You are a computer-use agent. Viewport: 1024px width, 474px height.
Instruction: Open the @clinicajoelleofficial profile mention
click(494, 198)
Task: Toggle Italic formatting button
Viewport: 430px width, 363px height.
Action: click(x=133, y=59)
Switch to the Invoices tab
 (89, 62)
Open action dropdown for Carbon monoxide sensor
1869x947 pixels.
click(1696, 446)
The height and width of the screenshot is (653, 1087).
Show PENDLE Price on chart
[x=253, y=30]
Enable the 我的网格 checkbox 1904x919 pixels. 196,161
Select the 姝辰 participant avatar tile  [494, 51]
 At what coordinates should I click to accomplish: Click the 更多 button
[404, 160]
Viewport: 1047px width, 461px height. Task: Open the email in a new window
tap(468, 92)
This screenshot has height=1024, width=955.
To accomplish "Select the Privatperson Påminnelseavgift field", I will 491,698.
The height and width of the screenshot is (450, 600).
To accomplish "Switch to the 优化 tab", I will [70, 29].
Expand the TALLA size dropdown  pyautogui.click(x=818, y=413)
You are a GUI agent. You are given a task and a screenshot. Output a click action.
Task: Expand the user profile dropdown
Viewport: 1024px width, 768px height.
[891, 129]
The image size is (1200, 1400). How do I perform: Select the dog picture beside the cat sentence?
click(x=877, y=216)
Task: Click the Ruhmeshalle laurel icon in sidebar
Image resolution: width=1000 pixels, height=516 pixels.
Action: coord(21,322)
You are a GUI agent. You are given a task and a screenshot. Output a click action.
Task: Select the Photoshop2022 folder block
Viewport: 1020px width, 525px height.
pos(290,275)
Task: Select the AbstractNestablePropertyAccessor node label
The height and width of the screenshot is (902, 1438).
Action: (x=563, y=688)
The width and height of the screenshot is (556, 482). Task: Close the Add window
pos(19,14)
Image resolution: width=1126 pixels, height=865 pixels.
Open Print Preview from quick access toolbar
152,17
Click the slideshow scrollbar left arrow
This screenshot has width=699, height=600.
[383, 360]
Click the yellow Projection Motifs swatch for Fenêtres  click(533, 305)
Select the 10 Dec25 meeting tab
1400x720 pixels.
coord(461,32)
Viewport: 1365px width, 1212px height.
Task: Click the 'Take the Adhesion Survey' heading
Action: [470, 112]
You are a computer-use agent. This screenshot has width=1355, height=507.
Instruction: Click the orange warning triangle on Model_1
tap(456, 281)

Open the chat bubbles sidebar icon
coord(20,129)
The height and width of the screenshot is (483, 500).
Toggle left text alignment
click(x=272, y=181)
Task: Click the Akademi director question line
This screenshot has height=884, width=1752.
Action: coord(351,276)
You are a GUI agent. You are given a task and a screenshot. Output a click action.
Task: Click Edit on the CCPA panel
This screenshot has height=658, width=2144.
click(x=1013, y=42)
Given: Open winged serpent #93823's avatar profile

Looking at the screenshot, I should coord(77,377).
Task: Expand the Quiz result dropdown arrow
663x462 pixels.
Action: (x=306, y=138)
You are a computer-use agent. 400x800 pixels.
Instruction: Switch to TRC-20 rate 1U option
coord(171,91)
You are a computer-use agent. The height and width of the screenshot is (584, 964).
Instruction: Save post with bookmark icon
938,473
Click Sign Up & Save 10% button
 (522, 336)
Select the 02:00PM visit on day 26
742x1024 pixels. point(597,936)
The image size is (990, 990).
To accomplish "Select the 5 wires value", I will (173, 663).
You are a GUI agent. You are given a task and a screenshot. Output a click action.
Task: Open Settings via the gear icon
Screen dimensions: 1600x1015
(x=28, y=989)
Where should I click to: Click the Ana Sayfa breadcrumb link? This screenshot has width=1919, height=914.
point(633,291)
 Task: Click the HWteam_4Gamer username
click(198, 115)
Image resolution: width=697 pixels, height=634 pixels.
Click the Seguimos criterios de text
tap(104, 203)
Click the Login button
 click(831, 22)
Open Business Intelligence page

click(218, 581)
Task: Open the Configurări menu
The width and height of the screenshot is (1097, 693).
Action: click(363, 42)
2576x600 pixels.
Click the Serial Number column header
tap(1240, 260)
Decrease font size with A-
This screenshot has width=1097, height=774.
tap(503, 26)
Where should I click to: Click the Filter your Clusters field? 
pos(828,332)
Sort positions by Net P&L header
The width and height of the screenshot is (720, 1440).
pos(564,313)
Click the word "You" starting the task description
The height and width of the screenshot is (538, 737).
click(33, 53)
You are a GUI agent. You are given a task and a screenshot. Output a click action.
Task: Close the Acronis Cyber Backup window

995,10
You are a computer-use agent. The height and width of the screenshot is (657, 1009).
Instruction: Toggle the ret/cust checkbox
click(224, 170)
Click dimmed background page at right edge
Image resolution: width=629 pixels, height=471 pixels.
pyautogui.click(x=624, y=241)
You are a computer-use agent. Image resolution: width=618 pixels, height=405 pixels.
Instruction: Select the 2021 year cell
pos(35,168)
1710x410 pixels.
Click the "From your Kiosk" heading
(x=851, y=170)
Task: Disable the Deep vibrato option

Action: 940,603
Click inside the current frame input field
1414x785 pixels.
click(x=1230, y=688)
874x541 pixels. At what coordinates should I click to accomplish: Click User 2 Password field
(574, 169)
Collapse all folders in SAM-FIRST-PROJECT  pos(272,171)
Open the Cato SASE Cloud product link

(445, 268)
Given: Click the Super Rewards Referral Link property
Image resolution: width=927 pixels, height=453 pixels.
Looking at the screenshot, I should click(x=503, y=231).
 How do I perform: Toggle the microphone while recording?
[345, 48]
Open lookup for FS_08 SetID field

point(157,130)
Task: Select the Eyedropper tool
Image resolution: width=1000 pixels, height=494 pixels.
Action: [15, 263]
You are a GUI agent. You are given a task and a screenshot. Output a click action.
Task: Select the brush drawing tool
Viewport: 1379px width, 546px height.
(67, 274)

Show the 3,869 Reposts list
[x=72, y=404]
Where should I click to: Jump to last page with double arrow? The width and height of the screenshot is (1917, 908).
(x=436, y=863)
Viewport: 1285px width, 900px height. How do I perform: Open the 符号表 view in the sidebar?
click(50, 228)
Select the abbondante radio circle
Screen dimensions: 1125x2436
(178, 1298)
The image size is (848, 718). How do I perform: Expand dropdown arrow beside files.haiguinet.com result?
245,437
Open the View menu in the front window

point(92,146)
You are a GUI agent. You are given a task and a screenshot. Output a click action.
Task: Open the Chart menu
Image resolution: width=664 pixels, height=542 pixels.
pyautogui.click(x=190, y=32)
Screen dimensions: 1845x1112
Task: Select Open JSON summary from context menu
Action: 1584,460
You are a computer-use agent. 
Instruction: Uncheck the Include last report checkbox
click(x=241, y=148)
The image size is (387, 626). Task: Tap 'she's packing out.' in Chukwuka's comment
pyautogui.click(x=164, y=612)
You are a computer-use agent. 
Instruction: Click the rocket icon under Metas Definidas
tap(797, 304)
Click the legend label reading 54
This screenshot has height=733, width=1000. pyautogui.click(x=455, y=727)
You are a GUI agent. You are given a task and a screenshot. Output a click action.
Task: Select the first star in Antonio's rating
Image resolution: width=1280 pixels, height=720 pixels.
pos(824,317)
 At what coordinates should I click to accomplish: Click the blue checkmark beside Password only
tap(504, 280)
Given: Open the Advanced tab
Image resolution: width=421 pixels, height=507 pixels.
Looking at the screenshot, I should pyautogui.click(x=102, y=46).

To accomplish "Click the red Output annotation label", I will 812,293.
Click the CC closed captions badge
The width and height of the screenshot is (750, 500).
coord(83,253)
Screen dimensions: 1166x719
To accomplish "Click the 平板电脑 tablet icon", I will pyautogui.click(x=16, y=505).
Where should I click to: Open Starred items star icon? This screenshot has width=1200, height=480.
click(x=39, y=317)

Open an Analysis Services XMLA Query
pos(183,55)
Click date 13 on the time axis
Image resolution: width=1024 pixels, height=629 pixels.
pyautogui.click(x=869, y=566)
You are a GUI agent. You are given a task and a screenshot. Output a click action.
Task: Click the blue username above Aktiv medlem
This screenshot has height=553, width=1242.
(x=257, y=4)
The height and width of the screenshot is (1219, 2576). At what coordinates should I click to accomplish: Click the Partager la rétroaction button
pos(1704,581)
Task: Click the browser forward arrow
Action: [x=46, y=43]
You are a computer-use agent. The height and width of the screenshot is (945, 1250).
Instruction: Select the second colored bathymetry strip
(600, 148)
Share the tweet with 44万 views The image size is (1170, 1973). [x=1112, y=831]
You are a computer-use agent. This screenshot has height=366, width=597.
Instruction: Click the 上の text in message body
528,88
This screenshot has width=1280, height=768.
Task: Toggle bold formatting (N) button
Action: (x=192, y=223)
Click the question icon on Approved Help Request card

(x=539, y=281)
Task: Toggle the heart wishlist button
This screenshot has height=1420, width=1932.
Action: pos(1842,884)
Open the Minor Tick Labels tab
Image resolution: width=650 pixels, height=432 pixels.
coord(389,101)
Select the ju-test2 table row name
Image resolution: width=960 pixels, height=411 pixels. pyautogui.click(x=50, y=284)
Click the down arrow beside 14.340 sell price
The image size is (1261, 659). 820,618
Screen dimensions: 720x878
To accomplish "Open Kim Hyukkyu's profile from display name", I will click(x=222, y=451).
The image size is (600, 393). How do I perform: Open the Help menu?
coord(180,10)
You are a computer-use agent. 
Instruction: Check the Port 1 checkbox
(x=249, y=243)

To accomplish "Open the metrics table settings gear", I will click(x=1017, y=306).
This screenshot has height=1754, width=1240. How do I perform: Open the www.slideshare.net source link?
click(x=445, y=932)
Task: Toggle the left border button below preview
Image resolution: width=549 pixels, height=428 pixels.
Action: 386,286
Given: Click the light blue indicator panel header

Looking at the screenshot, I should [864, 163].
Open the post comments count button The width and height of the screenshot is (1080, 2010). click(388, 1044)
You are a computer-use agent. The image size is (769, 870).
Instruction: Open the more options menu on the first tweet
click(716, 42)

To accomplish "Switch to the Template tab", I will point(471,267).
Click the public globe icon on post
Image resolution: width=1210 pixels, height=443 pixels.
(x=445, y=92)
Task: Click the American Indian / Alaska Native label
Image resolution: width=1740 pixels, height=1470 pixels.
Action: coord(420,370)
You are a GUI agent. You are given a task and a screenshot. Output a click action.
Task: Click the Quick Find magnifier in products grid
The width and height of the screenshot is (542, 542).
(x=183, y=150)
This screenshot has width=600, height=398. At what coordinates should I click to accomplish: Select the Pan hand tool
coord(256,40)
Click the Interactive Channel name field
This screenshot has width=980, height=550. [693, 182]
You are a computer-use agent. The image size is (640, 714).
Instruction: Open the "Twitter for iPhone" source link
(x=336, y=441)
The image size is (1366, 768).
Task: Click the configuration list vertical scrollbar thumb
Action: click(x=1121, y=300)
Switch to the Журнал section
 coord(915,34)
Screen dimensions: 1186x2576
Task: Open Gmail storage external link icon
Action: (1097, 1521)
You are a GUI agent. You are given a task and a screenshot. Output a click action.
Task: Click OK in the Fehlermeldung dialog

○ ○ ○

* **YOUR INSTRUCTIONS**
Pull out each line of the records holding the string "gear".

* **RESPONSE TO THIS TASK**
Task: Open Settings via the gear icon
To accomplish "Open the metrics table settings gear", I will click(x=1017, y=306).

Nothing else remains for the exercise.